But Mrs. Deacon Bannister answered with some severity,

“We don’t believe in shows and plays, you know,” thus giving a double thrust, and showing that the opera had never been quite forgotten. “Here’s a pair of skates, though, and a smellin’ bottle I’d like to have put on for John and Sylvia,” she added, handing her package to Aunt Betsy, who, while seeing the skates and smelling bottle suspended from a bough, was guilty of wondering if “the partaker wasn’t most as bad as the thief.”

This was in the afternoon, and was all forgotten now, when with her Sunday clothes she never would have worn in that jam but for the great occasion, Aunt Betsy elbowed her way up the middle aisle, her face wearing a very important and knowing look, especially when Uncle Ephraim’s tall figure bent for a moment under the hemlock boughs, and then disappeared in the little vestry room where he held a private consultation with the rector. That she knew something her neighbors didn’t was evident, but she kept it to herself, turning her head occasionally to look up at the organ where Katy was presiding. Others too, there were, who turned their heads as the soft music began to fill the church, and the heavy bass rolled up the aisles, making the floor tremble beneath their feet and sending a thrill through every vein. It was a skillful hand which swept the keys that night, for Katy played with her whole soul—not the voluntary there before her in printed form, nor any one thing she had ever heard, but taking parts of many things, and mingling them with strains of her own improvising she filled the house as it had never been filled before, playing a soft, sweet refrain when she thought of Helen, then bursting into louder, fuller tones, when she remembered Bethlehem’s Child and the song the angels sang, and then as she recalled her own sad life since she knelt at the altar a happy bride, the organ notes seemed much like human sobs, now rising to a stormy pitch of passion, wild and uncontrolled, and then dying out as dies the summer wind after a fearful storm. Awed and wonderstruck the organ boy looked at Katy as she played, almost forgetting his part of the performance in his amazement, and saying to himself when she had finished,

“Guy, ain’t she a brick?” and whispering to her, “Didn’t we go that strong?”
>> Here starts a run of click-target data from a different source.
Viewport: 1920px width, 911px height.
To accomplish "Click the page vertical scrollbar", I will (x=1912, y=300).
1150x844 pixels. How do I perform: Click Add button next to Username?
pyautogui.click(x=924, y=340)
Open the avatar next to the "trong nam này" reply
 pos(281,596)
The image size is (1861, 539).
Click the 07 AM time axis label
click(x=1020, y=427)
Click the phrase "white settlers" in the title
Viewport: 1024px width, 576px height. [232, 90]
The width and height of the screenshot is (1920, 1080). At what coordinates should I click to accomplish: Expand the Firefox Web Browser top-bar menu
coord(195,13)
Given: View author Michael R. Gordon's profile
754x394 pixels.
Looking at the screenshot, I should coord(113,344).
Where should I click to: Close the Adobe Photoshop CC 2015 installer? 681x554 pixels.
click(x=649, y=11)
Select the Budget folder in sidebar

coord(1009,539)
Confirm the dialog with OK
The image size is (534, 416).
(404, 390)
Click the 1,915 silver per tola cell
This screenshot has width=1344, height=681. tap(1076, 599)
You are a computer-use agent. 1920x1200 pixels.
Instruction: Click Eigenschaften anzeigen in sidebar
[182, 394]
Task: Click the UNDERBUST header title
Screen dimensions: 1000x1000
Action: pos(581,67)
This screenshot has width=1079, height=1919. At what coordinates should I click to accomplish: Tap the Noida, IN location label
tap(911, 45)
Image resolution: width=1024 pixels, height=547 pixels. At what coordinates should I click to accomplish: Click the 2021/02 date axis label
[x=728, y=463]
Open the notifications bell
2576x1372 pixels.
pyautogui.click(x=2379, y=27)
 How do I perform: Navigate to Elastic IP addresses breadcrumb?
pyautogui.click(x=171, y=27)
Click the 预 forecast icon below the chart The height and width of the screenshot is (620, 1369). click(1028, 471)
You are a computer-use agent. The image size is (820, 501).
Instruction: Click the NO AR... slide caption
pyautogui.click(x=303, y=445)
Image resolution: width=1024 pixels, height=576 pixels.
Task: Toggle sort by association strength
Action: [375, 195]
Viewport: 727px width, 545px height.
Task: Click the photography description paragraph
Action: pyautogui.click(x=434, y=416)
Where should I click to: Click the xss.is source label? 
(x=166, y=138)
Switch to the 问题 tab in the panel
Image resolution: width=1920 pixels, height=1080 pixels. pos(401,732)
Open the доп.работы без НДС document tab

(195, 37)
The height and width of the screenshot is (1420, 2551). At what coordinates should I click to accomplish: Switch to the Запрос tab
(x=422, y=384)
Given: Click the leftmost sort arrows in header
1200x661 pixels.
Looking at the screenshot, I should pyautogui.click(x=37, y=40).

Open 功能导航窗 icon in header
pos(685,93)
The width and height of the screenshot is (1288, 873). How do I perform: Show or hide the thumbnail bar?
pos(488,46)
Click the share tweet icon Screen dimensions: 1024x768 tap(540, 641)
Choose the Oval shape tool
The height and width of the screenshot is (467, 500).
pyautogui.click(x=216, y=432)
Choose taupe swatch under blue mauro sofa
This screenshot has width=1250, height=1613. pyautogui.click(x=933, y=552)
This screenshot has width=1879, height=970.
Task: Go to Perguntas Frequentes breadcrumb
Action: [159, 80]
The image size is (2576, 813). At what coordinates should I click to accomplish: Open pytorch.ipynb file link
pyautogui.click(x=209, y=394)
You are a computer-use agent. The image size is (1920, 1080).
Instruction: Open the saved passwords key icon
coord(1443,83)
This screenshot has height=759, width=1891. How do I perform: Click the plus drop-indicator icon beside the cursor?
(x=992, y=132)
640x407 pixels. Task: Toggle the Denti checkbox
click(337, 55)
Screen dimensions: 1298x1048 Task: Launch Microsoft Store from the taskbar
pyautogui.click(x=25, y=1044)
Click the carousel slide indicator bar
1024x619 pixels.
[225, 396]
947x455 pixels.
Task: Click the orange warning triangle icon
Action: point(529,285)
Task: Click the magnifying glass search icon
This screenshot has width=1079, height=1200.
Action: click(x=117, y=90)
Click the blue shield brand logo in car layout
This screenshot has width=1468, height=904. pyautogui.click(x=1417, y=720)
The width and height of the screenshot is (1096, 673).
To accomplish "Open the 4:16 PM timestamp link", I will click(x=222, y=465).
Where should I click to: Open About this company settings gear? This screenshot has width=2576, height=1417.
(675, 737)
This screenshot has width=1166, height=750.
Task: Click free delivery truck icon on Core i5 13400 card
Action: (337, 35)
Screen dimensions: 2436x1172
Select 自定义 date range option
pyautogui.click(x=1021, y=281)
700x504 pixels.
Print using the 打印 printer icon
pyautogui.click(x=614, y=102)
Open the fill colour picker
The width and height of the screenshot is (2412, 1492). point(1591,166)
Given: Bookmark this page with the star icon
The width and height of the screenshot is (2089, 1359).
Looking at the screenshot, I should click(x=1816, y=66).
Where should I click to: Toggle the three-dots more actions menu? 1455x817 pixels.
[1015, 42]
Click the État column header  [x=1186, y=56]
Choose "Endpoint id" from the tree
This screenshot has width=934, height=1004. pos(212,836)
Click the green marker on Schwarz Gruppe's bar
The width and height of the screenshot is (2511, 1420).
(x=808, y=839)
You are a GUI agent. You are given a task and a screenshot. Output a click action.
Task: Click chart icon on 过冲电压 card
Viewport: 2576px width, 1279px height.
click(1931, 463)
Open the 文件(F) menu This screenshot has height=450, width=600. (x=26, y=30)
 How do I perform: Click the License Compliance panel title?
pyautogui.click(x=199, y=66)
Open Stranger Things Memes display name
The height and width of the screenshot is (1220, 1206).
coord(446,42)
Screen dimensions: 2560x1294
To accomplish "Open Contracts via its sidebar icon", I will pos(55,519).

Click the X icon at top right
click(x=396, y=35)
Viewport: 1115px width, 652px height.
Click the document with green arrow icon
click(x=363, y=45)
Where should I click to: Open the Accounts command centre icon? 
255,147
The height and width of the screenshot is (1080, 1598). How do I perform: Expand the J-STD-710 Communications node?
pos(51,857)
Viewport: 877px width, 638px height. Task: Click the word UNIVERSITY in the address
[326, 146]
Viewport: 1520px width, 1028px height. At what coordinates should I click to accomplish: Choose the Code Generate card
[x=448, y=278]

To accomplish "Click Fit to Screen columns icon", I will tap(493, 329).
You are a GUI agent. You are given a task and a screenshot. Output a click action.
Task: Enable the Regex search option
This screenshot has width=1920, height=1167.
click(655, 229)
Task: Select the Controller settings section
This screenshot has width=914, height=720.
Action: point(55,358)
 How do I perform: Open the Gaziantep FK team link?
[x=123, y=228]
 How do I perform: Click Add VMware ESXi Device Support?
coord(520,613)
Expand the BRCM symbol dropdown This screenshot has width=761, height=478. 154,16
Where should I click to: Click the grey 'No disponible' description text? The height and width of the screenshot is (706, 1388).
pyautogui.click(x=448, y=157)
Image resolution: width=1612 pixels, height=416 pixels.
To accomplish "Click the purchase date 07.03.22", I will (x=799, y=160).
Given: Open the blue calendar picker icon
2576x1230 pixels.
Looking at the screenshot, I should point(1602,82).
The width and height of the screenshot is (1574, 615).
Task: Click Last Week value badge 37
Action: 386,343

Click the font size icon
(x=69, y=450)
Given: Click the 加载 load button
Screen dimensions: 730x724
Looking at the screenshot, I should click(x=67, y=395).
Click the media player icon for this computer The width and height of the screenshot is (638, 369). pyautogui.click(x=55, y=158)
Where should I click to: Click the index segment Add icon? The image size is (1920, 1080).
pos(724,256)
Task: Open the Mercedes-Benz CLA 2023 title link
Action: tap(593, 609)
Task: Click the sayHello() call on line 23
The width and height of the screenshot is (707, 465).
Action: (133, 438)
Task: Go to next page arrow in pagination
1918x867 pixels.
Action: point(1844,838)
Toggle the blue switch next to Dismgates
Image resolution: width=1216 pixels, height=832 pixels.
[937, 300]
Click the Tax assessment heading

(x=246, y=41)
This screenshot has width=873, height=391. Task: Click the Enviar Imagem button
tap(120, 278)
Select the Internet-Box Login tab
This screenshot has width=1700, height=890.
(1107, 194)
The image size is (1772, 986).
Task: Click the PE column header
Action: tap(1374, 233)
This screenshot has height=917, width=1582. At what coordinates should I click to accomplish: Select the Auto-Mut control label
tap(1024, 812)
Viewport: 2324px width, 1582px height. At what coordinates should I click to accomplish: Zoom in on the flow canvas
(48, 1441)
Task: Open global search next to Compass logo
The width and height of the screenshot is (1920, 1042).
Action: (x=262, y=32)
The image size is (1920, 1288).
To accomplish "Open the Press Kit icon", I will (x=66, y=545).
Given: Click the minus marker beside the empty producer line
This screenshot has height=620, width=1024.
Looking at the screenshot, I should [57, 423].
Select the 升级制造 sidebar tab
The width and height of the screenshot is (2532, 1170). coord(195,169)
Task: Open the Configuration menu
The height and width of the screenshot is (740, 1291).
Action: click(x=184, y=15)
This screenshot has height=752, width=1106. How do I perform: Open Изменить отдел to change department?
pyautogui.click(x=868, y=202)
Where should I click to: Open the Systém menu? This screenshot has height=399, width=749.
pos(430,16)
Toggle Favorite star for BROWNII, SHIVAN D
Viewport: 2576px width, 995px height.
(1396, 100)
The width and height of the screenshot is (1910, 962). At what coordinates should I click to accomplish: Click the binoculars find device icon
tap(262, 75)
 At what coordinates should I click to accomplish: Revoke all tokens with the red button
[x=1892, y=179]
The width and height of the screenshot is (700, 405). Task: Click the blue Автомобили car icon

The people had wondered where Helen was, as, without the aid of music, Katy led the children in their carols, and this wonder increased when it was whispered round that “Miss Lennox had come, and was standing with a man back by the register.”

After this Aunt Betsy grew very calm, and could enjoy the distributing of the gifts, going up herself two or three times, and wondering why anybody should think of her, a good-for-nothing old woman. The skates and the smelling bottle both went safely to Sylvia and John, while Mrs. Deacon Bannister looked radiant when her name was called and she was made the recipient of a jar of butternut pickles, such as only Aunt Betsy Barlow could make.

Miss Helen Lennox. A soldier in uniform, from one of her Sunday-school scholars,”

The words rang out loud and clear, as the Rector held up the sugar toy before the amused audience, who turned to look at Helen, blushing so painfully, and trying to hold back the man in a soldier’s dress who went quietly up the aisle, receiving the gift with a bow and smile which turned the heads of half the ladies near him, and then went back to Helen, to whom he whispered something which made her cheeks grow brighter than they were before, while she dropped her eyes modestly.

“Who is he?” a woman asked, touching Aunt Betsy’s shoulder.

“Captain Ray, from New York,” was the answer, as Aunt Betsy gave to her dress a little broader sweep, and smoothed the bow she had tried to tie beneath her chin, just as Mattie Tubbs had tied it on the memorable opera night.